I have learned so much by listening to my patients and their stories about interacting with the healthcare system. I have also learned a great deal by reflecting on such harmful public health projects and on what it means when we think we know best, but do not center the people we're serving or seek to give them agency in their own health decisions. Simply blaming the medical providers who inserted the implant devices without appreciating the circumstances surrounding the implementation of the project and the sense of urgency to address teen pregnancy at that time is inadequate. Pursuing coercive policies to “help” young people plan and space pregnancies, without centering their wants and needs, ultimately only perpetuated systemic inequities.
Only a more holistic approach can fully address the social context and circumstances within which people make important decisions, including the decision about when and whether to have children.
The reality is that the challenges that Black, brown and low-income people face are informed by social determinants of health, which are “conditions in the environments in which people are born, live, learn, work, play, worship, and age that affect a wide range of health, functioning, and quality-of-life outcomes and risks.”
Thus, in the same way that safe and affordable housing, access to education, availability of healthy foods and access to health services can contribute positively to a person’s quality of life, so too can the opposite significantly and adversely influence health outcomes.
I have practiced medicine for almost two decades. By getting to know my patients, I understand their mistrust of the health care system given all that they have endured. We must do more to ensure that Black and brown lives are valued in our society and by the health care system. We must work to ensure that systemic and institutional racism are addressed in our communities and organizations.
We are encouraged by the legislative action of some states to address implicit bias in maternal health care and by commissions established to address racial inequities in maternal health. We are also encouraged by organizations, such as the American Public Health Association, and some cities and states that have named racism as a public health crisis. We must work to eliminate the Hyde Amendment, a discriminatory policy prohibiting Medicaid coverage of abortion care for 7.1 million people — a disproportionate number of whom are people of color. Finally, we must pass the Black Maternal Health Momnibus Act.
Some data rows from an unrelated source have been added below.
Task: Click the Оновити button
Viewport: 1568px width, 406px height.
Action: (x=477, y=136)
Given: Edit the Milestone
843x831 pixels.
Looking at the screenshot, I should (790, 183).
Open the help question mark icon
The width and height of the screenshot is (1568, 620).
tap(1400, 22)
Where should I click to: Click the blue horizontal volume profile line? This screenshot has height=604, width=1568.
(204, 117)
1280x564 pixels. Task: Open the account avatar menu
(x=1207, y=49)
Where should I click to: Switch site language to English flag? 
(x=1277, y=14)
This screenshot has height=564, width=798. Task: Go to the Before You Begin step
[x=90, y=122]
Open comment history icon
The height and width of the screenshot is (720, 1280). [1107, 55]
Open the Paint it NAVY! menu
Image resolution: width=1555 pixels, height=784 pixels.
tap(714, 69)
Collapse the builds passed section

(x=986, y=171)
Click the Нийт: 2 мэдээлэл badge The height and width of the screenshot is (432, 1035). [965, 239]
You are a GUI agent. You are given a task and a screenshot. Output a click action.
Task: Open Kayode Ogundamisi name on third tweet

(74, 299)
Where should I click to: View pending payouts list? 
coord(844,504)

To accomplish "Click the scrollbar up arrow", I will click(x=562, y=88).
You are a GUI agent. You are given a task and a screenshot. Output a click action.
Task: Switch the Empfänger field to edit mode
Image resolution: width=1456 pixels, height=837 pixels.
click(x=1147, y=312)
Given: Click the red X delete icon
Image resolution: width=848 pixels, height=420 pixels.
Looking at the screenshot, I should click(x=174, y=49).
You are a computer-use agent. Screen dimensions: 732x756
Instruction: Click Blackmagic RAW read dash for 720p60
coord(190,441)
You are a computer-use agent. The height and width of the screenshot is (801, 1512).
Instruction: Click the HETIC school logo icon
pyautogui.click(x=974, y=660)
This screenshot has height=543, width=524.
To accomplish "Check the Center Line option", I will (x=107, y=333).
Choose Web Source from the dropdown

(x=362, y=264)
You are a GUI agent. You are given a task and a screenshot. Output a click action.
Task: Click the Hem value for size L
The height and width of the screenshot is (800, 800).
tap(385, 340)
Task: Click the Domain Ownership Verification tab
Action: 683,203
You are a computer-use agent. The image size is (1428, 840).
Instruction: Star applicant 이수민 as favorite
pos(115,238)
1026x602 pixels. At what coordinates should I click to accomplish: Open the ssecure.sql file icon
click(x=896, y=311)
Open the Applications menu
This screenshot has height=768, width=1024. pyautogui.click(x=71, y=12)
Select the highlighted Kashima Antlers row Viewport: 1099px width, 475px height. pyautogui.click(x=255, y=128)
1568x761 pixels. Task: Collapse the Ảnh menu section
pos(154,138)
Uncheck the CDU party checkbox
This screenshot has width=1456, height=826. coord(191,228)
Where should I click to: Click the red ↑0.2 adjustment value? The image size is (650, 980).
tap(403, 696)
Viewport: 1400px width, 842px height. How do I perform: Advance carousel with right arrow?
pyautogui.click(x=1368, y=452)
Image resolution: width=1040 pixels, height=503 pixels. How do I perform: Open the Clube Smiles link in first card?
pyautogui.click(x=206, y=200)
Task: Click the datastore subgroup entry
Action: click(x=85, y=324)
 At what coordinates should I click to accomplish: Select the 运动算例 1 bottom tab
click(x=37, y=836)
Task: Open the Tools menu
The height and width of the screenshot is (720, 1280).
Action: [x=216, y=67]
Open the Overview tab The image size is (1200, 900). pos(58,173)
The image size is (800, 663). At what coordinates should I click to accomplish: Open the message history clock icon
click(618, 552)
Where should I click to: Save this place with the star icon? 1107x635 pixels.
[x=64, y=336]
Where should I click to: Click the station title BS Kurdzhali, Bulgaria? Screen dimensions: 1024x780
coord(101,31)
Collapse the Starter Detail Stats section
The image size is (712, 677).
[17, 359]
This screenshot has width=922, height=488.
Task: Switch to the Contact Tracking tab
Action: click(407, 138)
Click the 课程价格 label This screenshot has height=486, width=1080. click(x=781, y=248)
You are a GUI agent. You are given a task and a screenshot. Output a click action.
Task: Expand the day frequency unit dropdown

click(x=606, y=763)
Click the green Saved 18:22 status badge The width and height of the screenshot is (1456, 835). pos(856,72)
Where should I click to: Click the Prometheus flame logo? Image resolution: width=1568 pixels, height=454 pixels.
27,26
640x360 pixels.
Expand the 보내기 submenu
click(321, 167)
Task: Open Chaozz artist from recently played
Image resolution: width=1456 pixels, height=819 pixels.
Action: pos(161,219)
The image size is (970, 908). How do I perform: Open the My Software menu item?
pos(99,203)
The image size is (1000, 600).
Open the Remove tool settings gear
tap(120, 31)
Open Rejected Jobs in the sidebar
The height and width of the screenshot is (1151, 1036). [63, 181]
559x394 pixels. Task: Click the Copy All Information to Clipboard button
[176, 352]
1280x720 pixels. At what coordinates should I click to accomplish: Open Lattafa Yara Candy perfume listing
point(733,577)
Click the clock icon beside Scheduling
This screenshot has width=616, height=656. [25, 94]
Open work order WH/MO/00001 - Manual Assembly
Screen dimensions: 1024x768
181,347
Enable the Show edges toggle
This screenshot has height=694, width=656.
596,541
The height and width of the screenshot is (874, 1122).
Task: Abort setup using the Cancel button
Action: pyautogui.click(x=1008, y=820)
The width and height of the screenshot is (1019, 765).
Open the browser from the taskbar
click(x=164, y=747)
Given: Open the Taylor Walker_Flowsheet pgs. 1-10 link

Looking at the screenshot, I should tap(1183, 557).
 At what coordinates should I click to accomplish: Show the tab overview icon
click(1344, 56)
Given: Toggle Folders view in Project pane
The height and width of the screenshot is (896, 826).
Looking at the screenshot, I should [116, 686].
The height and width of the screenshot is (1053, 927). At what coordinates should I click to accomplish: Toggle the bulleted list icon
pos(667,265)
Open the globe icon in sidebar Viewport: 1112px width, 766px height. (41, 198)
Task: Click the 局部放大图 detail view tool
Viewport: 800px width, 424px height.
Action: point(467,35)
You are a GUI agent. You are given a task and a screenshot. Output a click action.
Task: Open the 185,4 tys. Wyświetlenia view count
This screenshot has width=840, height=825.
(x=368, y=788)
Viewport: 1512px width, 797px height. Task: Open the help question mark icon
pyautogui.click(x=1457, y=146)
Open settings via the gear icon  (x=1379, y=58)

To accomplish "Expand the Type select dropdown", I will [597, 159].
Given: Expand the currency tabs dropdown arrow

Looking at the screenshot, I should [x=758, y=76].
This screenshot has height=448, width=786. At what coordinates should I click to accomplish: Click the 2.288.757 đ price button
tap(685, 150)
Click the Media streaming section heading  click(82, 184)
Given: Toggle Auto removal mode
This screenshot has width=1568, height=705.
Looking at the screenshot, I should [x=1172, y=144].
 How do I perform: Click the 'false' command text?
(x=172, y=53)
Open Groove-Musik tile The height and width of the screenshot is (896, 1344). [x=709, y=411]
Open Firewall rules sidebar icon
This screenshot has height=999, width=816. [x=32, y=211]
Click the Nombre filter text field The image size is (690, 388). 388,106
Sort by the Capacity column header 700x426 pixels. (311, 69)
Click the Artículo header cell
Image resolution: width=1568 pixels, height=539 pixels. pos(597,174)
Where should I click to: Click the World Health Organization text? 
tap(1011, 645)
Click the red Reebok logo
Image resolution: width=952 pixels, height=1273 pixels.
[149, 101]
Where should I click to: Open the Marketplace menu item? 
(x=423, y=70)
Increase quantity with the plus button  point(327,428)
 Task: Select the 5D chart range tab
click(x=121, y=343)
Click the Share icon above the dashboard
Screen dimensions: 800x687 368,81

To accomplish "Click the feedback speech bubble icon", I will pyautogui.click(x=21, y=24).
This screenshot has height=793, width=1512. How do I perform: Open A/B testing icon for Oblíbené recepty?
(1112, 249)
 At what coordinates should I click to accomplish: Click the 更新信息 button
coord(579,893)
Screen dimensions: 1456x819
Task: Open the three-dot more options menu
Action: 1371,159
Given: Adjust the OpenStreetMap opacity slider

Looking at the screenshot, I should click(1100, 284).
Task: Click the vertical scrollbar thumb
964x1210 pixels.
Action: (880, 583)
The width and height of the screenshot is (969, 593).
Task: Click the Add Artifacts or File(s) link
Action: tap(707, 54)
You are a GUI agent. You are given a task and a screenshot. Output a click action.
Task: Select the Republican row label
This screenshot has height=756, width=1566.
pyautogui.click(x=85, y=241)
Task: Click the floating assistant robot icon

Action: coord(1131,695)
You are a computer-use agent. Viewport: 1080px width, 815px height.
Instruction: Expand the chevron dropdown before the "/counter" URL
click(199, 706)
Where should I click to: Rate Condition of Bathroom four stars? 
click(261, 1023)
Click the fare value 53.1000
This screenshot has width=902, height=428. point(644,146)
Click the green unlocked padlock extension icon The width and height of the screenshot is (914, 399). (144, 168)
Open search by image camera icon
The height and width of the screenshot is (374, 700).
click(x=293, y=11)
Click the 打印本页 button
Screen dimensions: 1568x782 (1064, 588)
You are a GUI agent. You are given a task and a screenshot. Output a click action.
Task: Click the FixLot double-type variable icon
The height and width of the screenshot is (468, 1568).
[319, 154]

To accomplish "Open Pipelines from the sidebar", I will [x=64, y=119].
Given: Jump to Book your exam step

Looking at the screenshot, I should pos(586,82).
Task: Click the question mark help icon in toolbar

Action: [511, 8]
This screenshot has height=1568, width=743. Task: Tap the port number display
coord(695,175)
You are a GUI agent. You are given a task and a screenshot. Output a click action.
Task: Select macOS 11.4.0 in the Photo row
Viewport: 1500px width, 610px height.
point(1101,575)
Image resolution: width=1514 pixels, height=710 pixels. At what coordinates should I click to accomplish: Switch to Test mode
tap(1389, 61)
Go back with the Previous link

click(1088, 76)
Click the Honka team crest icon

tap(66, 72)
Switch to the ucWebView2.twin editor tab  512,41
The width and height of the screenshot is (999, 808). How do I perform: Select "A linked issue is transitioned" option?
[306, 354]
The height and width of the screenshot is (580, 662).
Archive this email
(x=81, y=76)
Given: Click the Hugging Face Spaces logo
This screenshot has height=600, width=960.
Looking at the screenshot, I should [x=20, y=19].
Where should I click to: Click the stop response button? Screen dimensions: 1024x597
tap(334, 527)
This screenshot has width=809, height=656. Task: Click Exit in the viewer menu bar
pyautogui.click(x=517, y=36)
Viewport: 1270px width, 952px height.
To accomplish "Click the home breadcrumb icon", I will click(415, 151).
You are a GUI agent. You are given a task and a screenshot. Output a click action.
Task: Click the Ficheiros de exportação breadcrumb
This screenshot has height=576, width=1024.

All of these actions represent important steps to address the systemic public health challenges that impact access to quality reproductive health care for Black people and communities in the U.S.
This Black History Month, we celebrate the Black women who forged the Reproductive Justice Movement, which has provided a critical framework that has enriched the connection that I have with the communities I serve, and has made me a better physician and advocate. Every day I strive to live up to the principles of the reproductive justice movement, and will continue to work to bring them to life in my work as a physician and as CEO at Power to Decide.
In the 1990s, a group of Black women who thought the women’s rights movement was failing to address the unique needs of Black women and women of low income issued a public statement to members of Congress. The group, Women of African Descent for Reproductive Justice, made clear that “Reproductive freedom is a life and death issue for many Black women and deserves as much recognition as any other freedom.”
Over 20 years later, the same call to address racial disparities still rings true.
____Dr. Raegan McDonald-Mosley, MD, MPH, is the CEO of Power to Decide.